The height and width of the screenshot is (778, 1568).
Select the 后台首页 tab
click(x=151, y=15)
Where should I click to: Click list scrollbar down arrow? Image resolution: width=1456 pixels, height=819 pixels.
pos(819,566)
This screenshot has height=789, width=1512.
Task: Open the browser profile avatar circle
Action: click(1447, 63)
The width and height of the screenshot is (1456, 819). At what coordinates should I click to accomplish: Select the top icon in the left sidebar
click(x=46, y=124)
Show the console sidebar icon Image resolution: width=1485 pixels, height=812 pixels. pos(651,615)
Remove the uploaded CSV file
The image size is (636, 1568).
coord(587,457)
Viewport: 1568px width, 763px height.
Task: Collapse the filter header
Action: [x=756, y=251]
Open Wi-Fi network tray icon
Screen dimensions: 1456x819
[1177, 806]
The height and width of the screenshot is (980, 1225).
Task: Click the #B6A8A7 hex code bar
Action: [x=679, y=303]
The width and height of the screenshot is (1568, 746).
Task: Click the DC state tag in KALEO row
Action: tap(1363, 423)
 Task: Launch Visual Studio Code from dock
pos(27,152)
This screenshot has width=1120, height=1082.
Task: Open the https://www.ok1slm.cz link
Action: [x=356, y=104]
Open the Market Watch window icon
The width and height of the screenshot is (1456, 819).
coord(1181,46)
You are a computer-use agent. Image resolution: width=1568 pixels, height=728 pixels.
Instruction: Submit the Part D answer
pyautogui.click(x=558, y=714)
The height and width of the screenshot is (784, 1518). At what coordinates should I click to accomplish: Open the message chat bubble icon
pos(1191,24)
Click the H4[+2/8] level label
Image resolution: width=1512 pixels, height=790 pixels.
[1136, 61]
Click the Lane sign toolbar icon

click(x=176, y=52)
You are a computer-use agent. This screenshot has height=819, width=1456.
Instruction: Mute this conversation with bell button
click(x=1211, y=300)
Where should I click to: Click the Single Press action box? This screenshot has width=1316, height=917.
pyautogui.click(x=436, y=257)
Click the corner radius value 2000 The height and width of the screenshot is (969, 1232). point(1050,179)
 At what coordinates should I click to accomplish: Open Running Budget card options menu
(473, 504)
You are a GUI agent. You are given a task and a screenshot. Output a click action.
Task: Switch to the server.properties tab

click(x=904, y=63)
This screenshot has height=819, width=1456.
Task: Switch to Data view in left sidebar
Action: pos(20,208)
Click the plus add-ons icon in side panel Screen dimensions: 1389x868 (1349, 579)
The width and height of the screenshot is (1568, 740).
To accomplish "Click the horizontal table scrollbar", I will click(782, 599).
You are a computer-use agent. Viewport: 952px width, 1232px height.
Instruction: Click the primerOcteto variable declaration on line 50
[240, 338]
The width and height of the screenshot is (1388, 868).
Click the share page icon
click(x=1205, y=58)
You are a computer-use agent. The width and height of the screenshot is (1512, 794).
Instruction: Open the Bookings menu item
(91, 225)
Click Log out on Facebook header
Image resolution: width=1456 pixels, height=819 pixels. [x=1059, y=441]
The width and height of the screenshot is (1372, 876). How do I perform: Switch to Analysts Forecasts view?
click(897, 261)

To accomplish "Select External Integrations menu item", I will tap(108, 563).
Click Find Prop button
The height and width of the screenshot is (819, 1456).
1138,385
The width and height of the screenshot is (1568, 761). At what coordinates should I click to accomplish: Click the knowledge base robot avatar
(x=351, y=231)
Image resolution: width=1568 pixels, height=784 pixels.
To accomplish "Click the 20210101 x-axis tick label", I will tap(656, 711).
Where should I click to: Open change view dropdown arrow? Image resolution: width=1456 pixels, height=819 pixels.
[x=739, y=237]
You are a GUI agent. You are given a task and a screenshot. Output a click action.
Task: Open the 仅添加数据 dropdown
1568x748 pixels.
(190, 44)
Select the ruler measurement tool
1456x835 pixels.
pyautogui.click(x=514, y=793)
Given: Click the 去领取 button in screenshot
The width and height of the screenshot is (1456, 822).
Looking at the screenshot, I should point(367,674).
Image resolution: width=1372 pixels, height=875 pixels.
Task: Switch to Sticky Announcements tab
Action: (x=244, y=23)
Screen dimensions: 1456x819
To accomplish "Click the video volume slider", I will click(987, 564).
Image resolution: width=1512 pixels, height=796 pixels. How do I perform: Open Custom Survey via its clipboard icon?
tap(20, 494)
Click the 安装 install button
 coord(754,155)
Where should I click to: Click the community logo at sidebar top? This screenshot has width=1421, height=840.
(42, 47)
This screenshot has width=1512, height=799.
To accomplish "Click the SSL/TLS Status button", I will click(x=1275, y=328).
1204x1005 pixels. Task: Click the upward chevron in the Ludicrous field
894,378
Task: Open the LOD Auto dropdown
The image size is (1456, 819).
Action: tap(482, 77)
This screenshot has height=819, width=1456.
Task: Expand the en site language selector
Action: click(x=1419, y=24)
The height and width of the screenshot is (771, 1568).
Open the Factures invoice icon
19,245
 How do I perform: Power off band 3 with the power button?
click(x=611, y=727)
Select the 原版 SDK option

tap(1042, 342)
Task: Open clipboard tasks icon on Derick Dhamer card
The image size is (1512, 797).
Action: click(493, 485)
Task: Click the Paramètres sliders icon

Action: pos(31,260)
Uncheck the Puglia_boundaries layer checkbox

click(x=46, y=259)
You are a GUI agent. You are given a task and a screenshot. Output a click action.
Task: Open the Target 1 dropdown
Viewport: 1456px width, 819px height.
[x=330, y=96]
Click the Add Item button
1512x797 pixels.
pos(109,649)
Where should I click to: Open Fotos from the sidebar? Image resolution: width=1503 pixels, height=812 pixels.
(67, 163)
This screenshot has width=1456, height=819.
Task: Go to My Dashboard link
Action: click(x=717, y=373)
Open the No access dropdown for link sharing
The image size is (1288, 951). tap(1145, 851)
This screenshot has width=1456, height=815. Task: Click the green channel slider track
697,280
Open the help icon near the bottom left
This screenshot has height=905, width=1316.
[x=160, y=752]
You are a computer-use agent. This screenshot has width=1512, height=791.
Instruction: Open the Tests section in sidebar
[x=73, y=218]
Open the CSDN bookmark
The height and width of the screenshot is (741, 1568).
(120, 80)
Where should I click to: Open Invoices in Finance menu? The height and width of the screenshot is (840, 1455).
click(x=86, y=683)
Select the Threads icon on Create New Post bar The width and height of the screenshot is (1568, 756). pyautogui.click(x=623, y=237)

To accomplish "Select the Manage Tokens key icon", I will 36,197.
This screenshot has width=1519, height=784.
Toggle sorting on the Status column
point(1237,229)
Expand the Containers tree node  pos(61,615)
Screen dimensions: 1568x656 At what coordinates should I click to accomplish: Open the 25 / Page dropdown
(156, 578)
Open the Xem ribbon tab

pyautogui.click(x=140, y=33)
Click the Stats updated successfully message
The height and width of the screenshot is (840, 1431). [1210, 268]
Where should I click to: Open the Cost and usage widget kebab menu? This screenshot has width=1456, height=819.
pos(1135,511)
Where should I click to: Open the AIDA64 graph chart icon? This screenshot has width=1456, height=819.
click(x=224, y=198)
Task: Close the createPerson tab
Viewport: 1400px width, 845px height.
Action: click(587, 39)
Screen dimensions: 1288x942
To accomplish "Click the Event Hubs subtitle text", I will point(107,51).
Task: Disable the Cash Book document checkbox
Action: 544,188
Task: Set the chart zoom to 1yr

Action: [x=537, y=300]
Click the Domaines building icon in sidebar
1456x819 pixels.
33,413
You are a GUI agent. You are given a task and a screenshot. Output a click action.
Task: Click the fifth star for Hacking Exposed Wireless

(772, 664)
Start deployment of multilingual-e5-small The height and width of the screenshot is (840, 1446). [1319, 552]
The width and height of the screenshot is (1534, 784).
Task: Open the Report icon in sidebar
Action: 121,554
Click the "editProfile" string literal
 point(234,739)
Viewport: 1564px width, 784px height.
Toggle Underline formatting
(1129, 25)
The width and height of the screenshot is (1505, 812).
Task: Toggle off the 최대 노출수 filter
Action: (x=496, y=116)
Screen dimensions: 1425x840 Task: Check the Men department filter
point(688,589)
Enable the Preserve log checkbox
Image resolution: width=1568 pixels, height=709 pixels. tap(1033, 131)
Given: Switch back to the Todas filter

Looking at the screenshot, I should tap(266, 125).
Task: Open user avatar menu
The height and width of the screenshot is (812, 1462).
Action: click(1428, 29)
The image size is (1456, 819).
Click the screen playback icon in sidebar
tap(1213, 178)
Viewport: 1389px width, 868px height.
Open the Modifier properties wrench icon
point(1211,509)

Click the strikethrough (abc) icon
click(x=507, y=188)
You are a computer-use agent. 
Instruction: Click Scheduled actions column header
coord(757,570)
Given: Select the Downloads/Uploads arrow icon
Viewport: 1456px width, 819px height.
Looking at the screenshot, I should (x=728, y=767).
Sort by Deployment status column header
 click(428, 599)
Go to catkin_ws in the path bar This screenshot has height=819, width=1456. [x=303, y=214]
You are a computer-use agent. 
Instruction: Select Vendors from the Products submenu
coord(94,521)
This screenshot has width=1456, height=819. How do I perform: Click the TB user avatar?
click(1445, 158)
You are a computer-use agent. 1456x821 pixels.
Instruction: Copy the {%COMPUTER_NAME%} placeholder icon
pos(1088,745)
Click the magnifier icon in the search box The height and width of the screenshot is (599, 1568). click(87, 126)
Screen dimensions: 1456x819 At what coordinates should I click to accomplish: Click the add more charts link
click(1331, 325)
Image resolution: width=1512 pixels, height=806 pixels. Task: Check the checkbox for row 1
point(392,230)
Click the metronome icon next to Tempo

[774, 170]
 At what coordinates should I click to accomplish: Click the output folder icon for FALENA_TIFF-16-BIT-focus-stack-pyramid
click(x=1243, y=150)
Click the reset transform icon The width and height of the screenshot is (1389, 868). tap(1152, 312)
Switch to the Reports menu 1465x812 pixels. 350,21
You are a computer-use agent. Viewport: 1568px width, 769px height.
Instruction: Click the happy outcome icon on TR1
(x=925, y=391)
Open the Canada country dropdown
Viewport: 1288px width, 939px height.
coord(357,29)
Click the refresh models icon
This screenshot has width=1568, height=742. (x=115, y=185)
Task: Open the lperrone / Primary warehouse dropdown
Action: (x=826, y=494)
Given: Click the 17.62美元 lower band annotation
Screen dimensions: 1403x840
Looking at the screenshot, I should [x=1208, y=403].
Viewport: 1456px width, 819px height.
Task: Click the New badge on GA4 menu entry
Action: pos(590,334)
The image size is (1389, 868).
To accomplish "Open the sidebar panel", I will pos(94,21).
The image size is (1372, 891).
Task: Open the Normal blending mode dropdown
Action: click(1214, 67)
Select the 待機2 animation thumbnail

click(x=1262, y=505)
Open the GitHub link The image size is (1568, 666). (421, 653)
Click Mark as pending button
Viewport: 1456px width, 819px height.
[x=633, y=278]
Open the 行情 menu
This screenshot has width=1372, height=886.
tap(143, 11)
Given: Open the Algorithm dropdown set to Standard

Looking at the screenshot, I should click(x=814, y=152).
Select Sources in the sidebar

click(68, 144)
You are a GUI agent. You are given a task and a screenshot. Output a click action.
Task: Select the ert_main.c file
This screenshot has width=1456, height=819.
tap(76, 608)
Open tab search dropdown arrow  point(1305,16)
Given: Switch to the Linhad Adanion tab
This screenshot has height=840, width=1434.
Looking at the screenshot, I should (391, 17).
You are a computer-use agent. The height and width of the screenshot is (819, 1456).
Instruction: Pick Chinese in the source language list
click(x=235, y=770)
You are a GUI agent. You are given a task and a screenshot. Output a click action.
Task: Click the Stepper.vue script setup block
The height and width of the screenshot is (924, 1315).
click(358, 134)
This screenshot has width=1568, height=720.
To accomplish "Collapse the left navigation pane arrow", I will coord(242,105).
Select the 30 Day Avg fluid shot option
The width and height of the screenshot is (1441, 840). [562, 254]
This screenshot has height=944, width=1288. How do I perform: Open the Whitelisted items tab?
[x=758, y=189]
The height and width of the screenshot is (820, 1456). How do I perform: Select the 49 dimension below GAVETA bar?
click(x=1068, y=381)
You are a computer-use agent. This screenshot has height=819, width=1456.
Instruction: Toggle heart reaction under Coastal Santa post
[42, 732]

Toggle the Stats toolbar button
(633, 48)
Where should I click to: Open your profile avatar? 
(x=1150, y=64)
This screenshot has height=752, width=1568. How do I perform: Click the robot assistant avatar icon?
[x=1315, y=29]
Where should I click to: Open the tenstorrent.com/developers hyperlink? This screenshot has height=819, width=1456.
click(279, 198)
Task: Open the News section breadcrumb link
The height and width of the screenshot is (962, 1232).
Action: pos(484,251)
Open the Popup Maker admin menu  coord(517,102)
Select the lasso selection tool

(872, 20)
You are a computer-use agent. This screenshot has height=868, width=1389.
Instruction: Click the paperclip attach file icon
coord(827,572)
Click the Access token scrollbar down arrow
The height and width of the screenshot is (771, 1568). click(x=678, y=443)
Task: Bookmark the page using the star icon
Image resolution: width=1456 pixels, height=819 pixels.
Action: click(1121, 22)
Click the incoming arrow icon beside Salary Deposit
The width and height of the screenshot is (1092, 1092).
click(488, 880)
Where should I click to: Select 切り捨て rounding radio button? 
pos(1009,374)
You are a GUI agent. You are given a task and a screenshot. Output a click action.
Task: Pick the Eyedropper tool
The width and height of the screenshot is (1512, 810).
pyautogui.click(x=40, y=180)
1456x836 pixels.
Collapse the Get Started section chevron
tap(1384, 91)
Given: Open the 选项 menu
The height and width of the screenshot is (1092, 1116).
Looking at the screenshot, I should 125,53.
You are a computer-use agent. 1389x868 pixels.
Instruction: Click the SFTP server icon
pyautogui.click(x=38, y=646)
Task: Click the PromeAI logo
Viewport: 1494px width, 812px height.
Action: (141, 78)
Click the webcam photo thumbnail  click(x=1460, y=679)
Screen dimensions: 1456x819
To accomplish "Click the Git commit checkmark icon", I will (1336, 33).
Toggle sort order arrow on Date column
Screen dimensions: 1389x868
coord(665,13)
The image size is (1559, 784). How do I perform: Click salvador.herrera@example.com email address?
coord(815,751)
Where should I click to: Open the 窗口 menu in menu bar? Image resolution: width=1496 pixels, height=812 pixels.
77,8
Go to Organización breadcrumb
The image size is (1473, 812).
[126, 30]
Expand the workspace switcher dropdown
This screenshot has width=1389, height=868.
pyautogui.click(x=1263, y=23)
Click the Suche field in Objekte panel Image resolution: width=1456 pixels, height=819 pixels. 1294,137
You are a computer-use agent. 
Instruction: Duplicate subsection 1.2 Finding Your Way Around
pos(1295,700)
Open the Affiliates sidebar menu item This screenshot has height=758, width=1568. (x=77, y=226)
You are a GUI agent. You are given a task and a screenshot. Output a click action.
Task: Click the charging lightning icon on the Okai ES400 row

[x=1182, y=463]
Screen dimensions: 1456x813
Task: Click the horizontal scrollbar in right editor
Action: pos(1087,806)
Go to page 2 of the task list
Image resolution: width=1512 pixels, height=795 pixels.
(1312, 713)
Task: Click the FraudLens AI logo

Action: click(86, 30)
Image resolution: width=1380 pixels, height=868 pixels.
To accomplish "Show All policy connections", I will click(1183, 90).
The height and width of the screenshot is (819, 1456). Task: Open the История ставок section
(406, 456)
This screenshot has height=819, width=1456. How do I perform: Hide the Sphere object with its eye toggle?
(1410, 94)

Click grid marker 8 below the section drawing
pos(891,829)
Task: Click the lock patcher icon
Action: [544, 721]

Work instructions: Write down every line of the data above that includes the string "label".

Solution to this problem:
Click the H4[+2/8] level label
To accomplish "Click the 20210101 x-axis tick label", I will tap(656, 711).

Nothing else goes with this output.